** Assignment **
Quote the entries below word for word, from the very first line through the line that contains "coordinates (203, 632).".

** Input data **

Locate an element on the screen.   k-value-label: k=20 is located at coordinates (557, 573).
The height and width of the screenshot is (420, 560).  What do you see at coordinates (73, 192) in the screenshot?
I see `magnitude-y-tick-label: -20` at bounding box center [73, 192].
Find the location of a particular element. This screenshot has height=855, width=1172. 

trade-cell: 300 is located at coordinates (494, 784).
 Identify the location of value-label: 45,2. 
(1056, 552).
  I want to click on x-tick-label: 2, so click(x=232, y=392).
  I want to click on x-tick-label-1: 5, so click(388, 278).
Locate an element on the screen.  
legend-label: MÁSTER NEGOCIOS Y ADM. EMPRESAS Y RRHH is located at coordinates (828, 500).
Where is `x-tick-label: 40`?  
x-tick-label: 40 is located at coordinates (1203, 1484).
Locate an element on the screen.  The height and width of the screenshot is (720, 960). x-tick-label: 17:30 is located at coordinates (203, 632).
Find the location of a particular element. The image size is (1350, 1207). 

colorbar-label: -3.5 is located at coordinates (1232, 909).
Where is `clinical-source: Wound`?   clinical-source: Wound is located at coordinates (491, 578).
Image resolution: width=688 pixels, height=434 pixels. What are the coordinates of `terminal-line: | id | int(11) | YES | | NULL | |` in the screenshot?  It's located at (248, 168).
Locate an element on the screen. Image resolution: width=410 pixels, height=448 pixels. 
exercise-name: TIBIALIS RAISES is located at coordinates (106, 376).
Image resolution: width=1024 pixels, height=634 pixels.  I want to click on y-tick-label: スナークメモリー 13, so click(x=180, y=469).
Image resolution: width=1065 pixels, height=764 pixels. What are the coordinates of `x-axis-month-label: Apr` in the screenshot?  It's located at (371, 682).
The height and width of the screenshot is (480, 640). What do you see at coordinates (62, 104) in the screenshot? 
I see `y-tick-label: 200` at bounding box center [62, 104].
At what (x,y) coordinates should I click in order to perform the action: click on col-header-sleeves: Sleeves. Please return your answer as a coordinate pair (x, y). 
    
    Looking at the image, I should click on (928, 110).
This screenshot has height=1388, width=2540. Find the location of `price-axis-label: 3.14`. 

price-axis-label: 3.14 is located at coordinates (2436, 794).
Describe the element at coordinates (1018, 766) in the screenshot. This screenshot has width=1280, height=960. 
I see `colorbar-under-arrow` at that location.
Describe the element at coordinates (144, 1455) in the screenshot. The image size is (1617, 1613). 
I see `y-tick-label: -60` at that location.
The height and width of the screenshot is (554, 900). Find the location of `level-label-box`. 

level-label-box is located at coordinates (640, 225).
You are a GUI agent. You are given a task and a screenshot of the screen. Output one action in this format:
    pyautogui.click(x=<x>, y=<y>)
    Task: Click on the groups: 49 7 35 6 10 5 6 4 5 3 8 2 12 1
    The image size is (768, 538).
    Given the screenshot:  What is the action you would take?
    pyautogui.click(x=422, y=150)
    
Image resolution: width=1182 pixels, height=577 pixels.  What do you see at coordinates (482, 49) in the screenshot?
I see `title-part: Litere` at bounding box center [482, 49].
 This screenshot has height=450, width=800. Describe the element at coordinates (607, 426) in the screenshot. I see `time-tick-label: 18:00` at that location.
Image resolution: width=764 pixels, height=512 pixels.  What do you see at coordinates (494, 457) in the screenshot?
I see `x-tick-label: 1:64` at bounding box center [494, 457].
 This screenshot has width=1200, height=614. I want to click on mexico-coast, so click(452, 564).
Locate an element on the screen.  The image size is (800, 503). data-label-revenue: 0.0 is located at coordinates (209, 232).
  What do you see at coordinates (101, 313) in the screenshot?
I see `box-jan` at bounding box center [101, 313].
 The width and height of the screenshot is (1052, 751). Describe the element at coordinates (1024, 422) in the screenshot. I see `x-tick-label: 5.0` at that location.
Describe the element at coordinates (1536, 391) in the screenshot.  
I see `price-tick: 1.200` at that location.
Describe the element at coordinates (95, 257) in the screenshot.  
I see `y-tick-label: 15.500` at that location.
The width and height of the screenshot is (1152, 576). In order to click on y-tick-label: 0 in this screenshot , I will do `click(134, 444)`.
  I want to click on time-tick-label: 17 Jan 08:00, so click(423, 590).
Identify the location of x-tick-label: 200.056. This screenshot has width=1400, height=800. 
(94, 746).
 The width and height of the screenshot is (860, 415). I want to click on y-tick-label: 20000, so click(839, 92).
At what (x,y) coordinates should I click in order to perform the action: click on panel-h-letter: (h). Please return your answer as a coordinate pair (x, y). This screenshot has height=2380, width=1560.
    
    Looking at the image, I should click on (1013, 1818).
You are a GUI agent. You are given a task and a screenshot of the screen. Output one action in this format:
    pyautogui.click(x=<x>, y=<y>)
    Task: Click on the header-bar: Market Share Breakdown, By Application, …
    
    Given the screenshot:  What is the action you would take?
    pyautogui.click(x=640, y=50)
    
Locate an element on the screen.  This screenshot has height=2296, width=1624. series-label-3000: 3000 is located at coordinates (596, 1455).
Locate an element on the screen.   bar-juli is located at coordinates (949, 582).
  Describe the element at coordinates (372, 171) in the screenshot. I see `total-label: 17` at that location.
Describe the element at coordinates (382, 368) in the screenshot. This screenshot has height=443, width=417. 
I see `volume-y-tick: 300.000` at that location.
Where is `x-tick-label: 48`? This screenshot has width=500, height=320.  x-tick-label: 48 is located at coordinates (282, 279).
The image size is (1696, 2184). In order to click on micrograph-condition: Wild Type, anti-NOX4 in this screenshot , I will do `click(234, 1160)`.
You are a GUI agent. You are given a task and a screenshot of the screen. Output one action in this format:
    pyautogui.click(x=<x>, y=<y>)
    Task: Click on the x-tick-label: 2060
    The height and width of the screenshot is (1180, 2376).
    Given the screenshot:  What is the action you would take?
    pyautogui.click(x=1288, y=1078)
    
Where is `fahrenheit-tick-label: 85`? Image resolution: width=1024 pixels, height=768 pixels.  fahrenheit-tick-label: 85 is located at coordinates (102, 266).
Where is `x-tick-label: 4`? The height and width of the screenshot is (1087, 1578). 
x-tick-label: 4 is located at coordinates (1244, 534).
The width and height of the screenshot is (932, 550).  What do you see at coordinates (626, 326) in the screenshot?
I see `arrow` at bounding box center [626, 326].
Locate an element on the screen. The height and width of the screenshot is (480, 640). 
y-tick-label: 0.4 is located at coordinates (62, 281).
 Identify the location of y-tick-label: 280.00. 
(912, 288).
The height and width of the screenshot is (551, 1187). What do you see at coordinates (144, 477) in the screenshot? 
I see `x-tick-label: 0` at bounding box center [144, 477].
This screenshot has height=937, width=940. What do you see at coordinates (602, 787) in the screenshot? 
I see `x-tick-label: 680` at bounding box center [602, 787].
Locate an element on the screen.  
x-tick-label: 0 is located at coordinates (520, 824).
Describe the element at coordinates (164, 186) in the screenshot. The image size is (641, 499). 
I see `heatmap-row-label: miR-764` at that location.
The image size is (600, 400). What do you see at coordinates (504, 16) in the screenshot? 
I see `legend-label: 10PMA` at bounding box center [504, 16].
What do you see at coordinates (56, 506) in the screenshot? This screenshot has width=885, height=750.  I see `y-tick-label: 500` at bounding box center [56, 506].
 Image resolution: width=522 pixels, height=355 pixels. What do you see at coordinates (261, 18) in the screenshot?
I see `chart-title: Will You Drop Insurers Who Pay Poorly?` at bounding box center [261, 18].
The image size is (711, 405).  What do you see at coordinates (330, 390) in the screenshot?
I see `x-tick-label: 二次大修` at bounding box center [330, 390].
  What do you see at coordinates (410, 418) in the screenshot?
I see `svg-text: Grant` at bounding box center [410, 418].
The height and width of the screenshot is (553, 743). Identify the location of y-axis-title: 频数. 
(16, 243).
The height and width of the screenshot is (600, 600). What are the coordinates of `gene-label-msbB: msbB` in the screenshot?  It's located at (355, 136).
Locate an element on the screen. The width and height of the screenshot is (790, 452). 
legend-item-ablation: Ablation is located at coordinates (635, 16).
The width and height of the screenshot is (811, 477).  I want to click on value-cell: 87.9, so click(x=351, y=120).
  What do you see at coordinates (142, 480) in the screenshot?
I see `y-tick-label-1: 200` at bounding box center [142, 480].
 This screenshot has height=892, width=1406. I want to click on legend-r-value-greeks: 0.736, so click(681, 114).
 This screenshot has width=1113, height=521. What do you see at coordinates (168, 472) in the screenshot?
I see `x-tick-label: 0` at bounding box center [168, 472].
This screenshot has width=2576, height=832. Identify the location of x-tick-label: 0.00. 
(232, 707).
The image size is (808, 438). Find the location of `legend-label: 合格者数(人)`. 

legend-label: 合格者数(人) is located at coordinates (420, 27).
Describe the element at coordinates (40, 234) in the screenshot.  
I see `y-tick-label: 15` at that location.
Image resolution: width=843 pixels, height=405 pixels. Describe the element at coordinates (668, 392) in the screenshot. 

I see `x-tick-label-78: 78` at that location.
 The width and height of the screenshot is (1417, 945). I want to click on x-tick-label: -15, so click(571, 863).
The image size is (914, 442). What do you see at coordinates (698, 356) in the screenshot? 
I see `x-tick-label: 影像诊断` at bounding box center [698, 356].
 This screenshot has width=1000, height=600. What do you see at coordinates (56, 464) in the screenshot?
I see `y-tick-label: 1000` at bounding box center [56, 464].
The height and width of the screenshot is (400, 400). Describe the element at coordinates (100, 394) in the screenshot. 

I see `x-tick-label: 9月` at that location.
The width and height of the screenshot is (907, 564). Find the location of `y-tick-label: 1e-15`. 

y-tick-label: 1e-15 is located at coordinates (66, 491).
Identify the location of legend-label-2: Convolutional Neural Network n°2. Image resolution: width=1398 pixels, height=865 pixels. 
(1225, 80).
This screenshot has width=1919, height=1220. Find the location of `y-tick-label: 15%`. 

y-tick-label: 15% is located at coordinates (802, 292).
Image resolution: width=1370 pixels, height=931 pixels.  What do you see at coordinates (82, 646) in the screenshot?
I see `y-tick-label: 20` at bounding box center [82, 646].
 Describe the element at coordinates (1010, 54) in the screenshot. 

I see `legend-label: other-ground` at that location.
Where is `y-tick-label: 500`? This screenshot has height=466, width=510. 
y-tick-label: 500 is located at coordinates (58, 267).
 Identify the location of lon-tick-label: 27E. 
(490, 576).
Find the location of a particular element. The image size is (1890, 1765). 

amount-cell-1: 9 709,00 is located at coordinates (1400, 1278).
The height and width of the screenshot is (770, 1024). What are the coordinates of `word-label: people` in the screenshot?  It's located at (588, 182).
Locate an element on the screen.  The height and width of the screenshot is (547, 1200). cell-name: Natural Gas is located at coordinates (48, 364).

** Exercise solution **
Locate an element on the screen.   k-value-label: k=20 is located at coordinates (557, 573).
The height and width of the screenshot is (420, 560).  What do you see at coordinates (73, 192) in the screenshot?
I see `magnitude-y-tick-label: -20` at bounding box center [73, 192].
Find the location of a particular element. This screenshot has height=855, width=1172. 

trade-cell: 300 is located at coordinates (494, 784).
 Identify the location of value-label: 45,2. 
(1056, 552).
  I want to click on x-tick-label: 2, so click(x=232, y=392).
  I want to click on x-tick-label-1: 5, so click(388, 278).
Locate an element on the screen.  
legend-label: MÁSTER NEGOCIOS Y ADM. EMPRESAS Y RRHH is located at coordinates (828, 500).
Where is `x-tick-label: 40`?  
x-tick-label: 40 is located at coordinates (1203, 1484).
Locate an element on the screen.  The height and width of the screenshot is (720, 960). x-tick-label: 17:30 is located at coordinates (203, 632).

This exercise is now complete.